▶ _EXERCISE BRIEF_: Convert the lines below into a JSON list of strings, with one string per line and blank lines omitted.

▶ _RECORDS SHOWN_:
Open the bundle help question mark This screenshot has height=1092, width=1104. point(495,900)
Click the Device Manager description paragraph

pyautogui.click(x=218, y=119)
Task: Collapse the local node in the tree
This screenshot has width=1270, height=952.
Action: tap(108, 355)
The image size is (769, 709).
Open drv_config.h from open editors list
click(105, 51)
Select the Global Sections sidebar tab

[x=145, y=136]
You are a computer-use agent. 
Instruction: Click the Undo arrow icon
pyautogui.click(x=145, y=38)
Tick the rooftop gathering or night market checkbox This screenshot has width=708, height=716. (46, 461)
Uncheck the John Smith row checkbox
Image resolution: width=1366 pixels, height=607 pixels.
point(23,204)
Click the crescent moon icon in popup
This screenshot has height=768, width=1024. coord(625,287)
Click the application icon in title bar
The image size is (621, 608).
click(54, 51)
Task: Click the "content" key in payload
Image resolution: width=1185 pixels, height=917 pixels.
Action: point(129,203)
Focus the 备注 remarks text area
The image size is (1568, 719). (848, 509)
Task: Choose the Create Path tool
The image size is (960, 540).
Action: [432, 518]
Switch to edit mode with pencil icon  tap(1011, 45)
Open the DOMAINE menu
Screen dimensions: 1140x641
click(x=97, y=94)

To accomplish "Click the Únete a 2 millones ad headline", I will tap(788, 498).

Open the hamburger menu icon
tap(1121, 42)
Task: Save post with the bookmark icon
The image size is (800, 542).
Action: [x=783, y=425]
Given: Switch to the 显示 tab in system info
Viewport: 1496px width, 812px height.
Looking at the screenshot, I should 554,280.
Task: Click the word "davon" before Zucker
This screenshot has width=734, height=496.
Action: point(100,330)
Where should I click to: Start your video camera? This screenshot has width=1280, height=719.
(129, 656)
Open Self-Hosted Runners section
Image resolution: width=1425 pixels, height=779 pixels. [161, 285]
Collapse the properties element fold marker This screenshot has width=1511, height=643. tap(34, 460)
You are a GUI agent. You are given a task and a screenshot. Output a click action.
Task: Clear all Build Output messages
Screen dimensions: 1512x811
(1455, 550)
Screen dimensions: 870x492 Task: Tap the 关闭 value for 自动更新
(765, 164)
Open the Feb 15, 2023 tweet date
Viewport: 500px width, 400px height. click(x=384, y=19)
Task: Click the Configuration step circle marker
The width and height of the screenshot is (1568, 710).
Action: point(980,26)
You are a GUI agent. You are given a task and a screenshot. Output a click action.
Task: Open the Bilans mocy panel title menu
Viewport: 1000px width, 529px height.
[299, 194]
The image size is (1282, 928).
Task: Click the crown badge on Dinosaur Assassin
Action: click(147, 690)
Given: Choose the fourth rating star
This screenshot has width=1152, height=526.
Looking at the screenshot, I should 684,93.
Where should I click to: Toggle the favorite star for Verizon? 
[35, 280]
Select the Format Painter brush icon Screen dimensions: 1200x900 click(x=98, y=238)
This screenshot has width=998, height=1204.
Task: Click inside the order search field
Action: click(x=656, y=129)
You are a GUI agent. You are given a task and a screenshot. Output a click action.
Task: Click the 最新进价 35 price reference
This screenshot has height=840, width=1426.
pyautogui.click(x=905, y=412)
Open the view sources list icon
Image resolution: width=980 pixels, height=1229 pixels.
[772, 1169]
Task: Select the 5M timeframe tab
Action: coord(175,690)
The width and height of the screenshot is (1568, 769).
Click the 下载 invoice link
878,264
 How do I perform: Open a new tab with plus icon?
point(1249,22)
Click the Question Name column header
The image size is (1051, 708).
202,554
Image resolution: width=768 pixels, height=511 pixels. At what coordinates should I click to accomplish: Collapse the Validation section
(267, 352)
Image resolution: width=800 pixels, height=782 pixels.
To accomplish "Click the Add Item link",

▶ _TASK SOLUTION_:
[
  "Open the bundle help question mark This screenshot has height=1092, width=1104. point(495,900)",
  "Click the Device Manager description paragraph",
  "pyautogui.click(x=218, y=119)",
  "Task: Collapse the local node in the tree",
  "This screenshot has width=1270, height=952.",
  "Action: tap(108, 355)",
  "The image size is (769, 709).",
  "Open drv_config.h from open editors list",
  "click(105, 51)",
  "Select the Global Sections sidebar tab",
  "[x=145, y=136]",
  "You are a computer-use agent. ",
  "Instruction: Click the Undo arrow icon",
  "pyautogui.click(x=145, y=38)",
  "Tick the rooftop gathering or night market checkbox This screenshot has width=708, height=716. (46, 461)",
  "Uncheck the John Smith row checkbox",
  "Image resolution: width=1366 pixels, height=607 pixels.",
  "point(23,204)",
  "Click the crescent moon icon in popup",
  "This screenshot has height=768, width=1024. coord(625,287)",
  "Click the application icon in title bar",
  "The image size is (621, 608).",
  "click(54, 51)",
  "Task: Click the \"content\" key in payload",
  "Image resolution: width=1185 pixels, height=917 pixels.",
  "Action: point(129,203)",
  "Focus the 备注 remarks text area",
  "The image size is (1568, 719). (848, 509)",
  "Task: Choose the Create Path tool",
  "The image size is (960, 540).",
  "Action: [432, 518]",
  "Switch to edit mode with pencil icon  tap(1011, 45)",
  "Open the DOMAINE menu",
  "Screen dimensions: 1140x641",
  "click(x=97, y=94)",
  "To accomplish \"Click the Únete a 2 millones ad headline\", I will tap(788, 498).",
  "Open the hamburger menu icon",
  "tap(1121, 42)",
  "Task: Save post with the bookmark icon",
  "The image size is (800, 542).",
  "Action: [x=783, y=425]",
  "Given: Switch to the 显示 tab in system info",
  "Viewport: 1496px width, 812px height.",
  "Looking at the screenshot, I should 554,280.",
  "Task: Click the word \"davon\" before Zucker",
  "This screenshot has width=734, height=496.",
  "Action: point(100,330)",
  "Where should I click to: Start your video camera? This screenshot has width=1280, height=719.",
  "(129, 656)",
  "Open Self-Hosted Runners section",
  "Image resolution: width=1425 pixels, height=779 pixels. [161, 285]",
  "Collapse the properties element fold marker This screenshot has width=1511, height=643. tap(34, 460)",
  "You are a GUI agent. You are given a task and a screenshot. Output a click action.",
  "Task: Clear all Build Output messages",
  "Screen dimensions: 1512x811",
  "(1455, 550)",
  "Screen dimensions: 870x492 Task: Tap the 关闭 value for 自动更新",
  "(765, 164)",
  "Open the Feb 15, 2023 tweet date",
  "Viewport: 500px width, 400px height. click(x=384, y=19)",
  "Task: Click the Configuration step circle marker",
  "The width and height of the screenshot is (1568, 710).",
  "Action: point(980,26)",
  "You are a GUI agent. You are given a task and a screenshot. Output a click action.",
  "Task: Open the Bilans mocy panel title menu",
  "Viewport: 1000px width, 529px height.",
  "[299, 194]",
  "The image size is (1282, 928).",
  "Task: Click the crown badge on Dinosaur Assassin",
  "Action: click(147, 690)",
  "Given: Choose the fourth rating star",
  "This screenshot has width=1152, height=526.",
  "Looking at the screenshot, I should 684,93.",
  "Where should I click to: Toggle the favorite star for Verizon? ",
  "[35, 280]",
  "Select the Format Painter brush icon Screen dimensions: 1200x900 click(x=98, y=238)",
  "This screenshot has width=998, height=1204.",
  "Task: Click inside the order search field",
  "Action: click(x=656, y=129)",
  "You are a GUI agent. You are given a task and a screenshot. Output a click action.",
  "Task: Click the 最新进价 35 price reference",
  "This screenshot has height=840, width=1426.",
  "pyautogui.click(x=905, y=412)",
  "Open the view sources list icon",
  "Image resolution: width=980 pixels, height=1229 pixels.",
  "[772, 1169]",
  "Task: Select the 5M timeframe tab",
  "Action: coord(175,690)",
  "The width and height of the screenshot is (1568, 769).",
  "Click the 下载 invoice link",
  "878,264",
  " How do I perform: Open a new tab with plus icon?",
  "point(1249,22)",
  "Click the Question Name column header",
  "The image size is (1051, 708).",
  "202,554",
  "Image resolution: width=768 pixels, height=511 pixels. At what coordinates should I click to accomplish: Collapse the Validation section",
  "(267, 352)",
  "Image resolution: width=800 pixels, height=782 pixels.",
  "To accomplish \"Click the Add Item link\","
]